=== Section Start ===

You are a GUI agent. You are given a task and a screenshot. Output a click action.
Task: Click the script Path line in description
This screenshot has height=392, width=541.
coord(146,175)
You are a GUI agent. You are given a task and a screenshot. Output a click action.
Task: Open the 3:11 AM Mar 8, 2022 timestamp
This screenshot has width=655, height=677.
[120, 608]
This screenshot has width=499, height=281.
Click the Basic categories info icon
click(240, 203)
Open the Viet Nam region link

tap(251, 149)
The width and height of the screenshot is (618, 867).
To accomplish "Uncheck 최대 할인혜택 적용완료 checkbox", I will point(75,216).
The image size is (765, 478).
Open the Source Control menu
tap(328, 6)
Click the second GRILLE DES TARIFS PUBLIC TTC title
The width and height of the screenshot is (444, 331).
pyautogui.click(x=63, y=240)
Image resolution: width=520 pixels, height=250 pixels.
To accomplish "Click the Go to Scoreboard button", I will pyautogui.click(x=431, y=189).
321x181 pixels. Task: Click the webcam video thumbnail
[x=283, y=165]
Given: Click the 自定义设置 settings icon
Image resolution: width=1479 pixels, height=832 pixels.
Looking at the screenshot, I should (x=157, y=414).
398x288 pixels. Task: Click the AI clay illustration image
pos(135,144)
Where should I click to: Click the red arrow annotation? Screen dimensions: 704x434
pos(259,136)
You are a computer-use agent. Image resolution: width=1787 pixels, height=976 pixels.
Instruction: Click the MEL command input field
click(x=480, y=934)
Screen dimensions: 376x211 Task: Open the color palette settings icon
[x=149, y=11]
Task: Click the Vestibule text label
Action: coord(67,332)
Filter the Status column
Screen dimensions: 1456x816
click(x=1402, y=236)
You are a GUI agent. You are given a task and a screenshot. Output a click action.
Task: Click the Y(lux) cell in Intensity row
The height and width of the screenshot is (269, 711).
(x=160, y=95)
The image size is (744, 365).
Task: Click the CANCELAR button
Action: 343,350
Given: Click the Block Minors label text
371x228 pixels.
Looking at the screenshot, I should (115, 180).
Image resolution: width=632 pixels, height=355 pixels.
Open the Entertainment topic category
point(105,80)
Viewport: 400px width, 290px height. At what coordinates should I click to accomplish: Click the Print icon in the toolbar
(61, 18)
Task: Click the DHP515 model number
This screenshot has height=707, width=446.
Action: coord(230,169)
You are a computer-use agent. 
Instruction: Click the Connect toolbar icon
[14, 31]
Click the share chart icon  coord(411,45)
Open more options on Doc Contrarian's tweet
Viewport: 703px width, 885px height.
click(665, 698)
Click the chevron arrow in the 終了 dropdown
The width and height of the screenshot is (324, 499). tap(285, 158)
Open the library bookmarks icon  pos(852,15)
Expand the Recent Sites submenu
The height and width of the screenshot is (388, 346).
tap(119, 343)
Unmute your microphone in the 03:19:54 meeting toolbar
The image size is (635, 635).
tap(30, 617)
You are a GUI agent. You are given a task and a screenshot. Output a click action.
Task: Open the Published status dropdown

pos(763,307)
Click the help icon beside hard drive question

=== Section End ===

EXERCISE:
The expected output is an exact copy of all the records above.

YOUR RESPONSE:
You are a GUI agent. You are given a task and a screenshot. Output a click action.
Task: Click the script Path line in description
This screenshot has height=392, width=541.
coord(146,175)
You are a GUI agent. You are given a task and a screenshot. Output a click action.
Task: Open the 3:11 AM Mar 8, 2022 timestamp
This screenshot has width=655, height=677.
[120, 608]
This screenshot has width=499, height=281.
Click the Basic categories info icon
click(240, 203)
Open the Viet Nam region link

tap(251, 149)
The width and height of the screenshot is (618, 867).
To accomplish "Uncheck 최대 할인혜택 적용완료 checkbox", I will point(75,216).
The image size is (765, 478).
Open the Source Control menu
tap(328, 6)
Click the second GRILLE DES TARIFS PUBLIC TTC title
The width and height of the screenshot is (444, 331).
pyautogui.click(x=63, y=240)
Image resolution: width=520 pixels, height=250 pixels.
To accomplish "Click the Go to Scoreboard button", I will pyautogui.click(x=431, y=189).
321x181 pixels. Task: Click the webcam video thumbnail
[x=283, y=165]
Given: Click the 自定义设置 settings icon
Image resolution: width=1479 pixels, height=832 pixels.
Looking at the screenshot, I should (x=157, y=414).
398x288 pixels. Task: Click the AI clay illustration image
pos(135,144)
Where should I click to: Click the red arrow annotation? Screen dimensions: 704x434
pos(259,136)
You are a computer-use agent. Image resolution: width=1787 pixels, height=976 pixels.
Instruction: Click the MEL command input field
click(x=480, y=934)
Screen dimensions: 376x211 Task: Open the color palette settings icon
[x=149, y=11]
Task: Click the Vestibule text label
Action: coord(67,332)
Filter the Status column
Screen dimensions: 1456x816
click(x=1402, y=236)
You are a GUI agent. You are given a task and a screenshot. Output a click action.
Task: Click the Y(lux) cell in Intensity row
The height and width of the screenshot is (269, 711).
(x=160, y=95)
The image size is (744, 365).
Task: Click the CANCELAR button
Action: 343,350
Given: Click the Block Minors label text
371x228 pixels.
Looking at the screenshot, I should (115, 180).
Image resolution: width=632 pixels, height=355 pixels.
Open the Entertainment topic category
point(105,80)
Viewport: 400px width, 290px height. At what coordinates should I click to accomplish: Click the Print icon in the toolbar
(61, 18)
Task: Click the DHP515 model number
This screenshot has height=707, width=446.
Action: coord(230,169)
You are a computer-use agent. 
Instruction: Click the Connect toolbar icon
[14, 31]
Click the share chart icon  coord(411,45)
Open more options on Doc Contrarian's tweet
Viewport: 703px width, 885px height.
click(665, 698)
Click the chevron arrow in the 終了 dropdown
The width and height of the screenshot is (324, 499). tap(285, 158)
Open the library bookmarks icon  pos(852,15)
Expand the Recent Sites submenu
The height and width of the screenshot is (388, 346).
tap(119, 343)
Unmute your microphone in the 03:19:54 meeting toolbar
The image size is (635, 635).
tap(30, 617)
You are a GUI agent. You are given a task and a screenshot. Output a click action.
Task: Open the Published status dropdown

pos(763,307)
Click the help icon beside hard drive question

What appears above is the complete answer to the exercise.